Pero yo también estaba congelado. Podía hablar, mover los ojos, girar la cabeza, pero todo debajo de mi cuello estaba atascado en su lugar. No podía hacer nada más que ver a nuestra hija salir de nuestra habitación, sus rizos rubios sueltos rebotando suavemente mientras se alejaba.

Oh, gritamos, por supuesto. La oímos bajar las escaleras y salir por la puerta principal, y gritamos con la garganta desgarrada. Pero no pudimos hacer más. Y a través de la ventana, a medida que crecía la música, entraban otros gritos de otras casas, cada uno de los cuales sonaba tan angustiado como el nuestro.

"Cariño, mira", sollozó Irene con desesperación. Giré la cabeza lo más que pude y, cuando el camión de helados pasaba por nuestra casa, mi esposa y yo miramos juntos mientras Jodie cruzaba el jardín delantero. Ninguno de los dos gritaba más. Solo miramos con horror cuando nuestra hija se unió a una multitud de niños pequeños, todos del pueblo, todos detrás del vehículo que se movía lentamente, encerrados juntos en una marcha encantada. Algunos de los niños más pequeños tomaron de las manos de los mayores mientras caminaban, y los bebés fueron llevados en brazos.

El camión avanzó y pude ver que era el mismo que había encontrado antes. Esta vez, sin embargo, no sentí un dolor cegador en mi cabeza y mi vista fue lo más clara posible. La imagen del hombre de costado permaneció, con una sonrisa inhumanamente amplia que reveló una boca llena no de golosinas congeladas sino de niños pequeños del tamaño de un bocado. Debajo del rostro estaban impresas, en un semicírculo amplio, las siguientes palabras:

¡TODOS LOS NIÑOS GRITAN POR EL HELADO DE EDWARD!

A estas alturas estaba llorando, pero no podía mover los brazos para secarme los ojos. Luchando por parpadear para quitarme las lágrimas, apenas pude distinguir un último detalle espantoso mientras el camión se alejaba. Una antena elástica sobresalía del techo y alrededor de su base había un charco de líquido oscuro. La antena se movía suavemente de un lado a otro con el movimiento del camión. Al final de la antena estaba la cabeza cortada del esposo de Sandra, Wendell, el sombrero de alguacil adjunto todavía encaramado encima.

Unos diez minutos después, Irene, yo y los demás adultos de la ciudad comenzamos a recuperar la movilidad, y es mejor que creas que cazamos por todas partes.
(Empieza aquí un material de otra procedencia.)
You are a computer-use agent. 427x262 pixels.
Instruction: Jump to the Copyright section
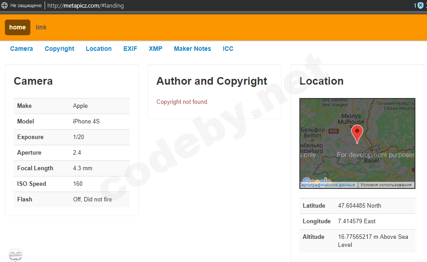(59, 49)
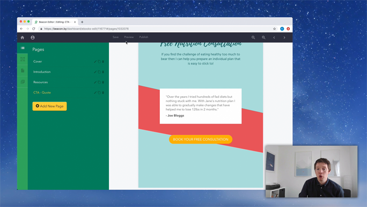
Task: Go to the next page arrow
Action: [x=284, y=38]
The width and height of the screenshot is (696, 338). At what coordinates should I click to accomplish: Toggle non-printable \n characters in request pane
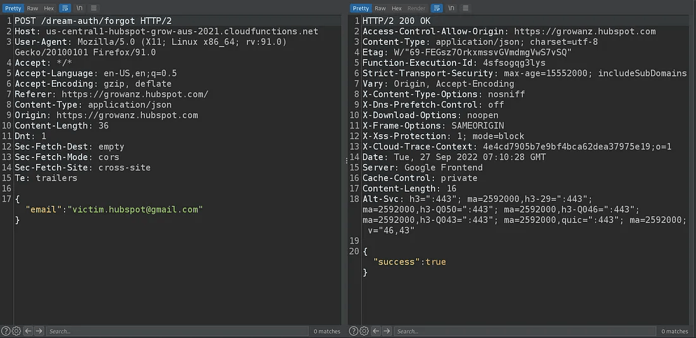[80, 8]
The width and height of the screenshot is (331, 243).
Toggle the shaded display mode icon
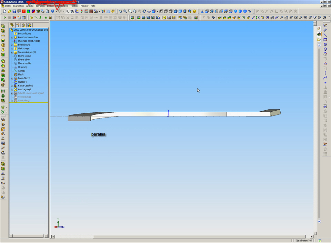click(x=180, y=11)
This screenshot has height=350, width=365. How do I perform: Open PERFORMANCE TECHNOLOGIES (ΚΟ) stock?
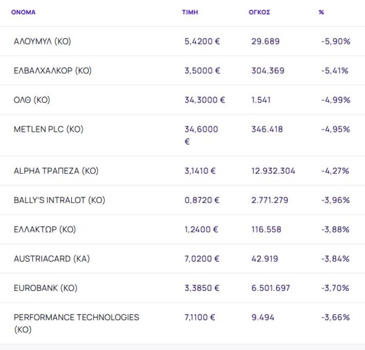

Pero ya era demasiado tarde, demasiado tarde. El camión de helados y nuestros hijos detrás de él ya habían doblado la esquina, desapareciendo de la vista y de Bertrand para siempre. La música se había desvanecido, los gritos habían dejado de fluir a través de la ventana abierta, y esa noche de verano volvió a ser tranquila y silenciosa.